__MATERIAL FOR THIS EXERCISE__
###
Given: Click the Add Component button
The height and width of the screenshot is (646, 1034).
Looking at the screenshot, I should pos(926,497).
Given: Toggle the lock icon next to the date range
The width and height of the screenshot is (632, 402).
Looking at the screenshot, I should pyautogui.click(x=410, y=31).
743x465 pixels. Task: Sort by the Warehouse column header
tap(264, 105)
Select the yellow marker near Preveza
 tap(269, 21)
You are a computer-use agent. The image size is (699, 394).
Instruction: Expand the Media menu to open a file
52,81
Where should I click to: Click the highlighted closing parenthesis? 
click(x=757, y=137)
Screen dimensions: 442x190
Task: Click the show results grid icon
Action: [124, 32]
###
__WHAT YOU NEED TO DO__
Output every record without changing any wording.

__TASK SOLUTION__
Given: Click the Add Component button
The height and width of the screenshot is (646, 1034).
Looking at the screenshot, I should pos(926,497).
Given: Toggle the lock icon next to the date range
The width and height of the screenshot is (632, 402).
Looking at the screenshot, I should pyautogui.click(x=410, y=31).
743x465 pixels. Task: Sort by the Warehouse column header
tap(264, 105)
Select the yellow marker near Preveza
 tap(269, 21)
You are a computer-use agent. The image size is (699, 394).
Instruction: Expand the Media menu to open a file
52,81
Where should I click to: Click the highlighted closing parenthesis? 
click(x=757, y=137)
Screen dimensions: 442x190
Task: Click the show results grid icon
Action: [124, 32]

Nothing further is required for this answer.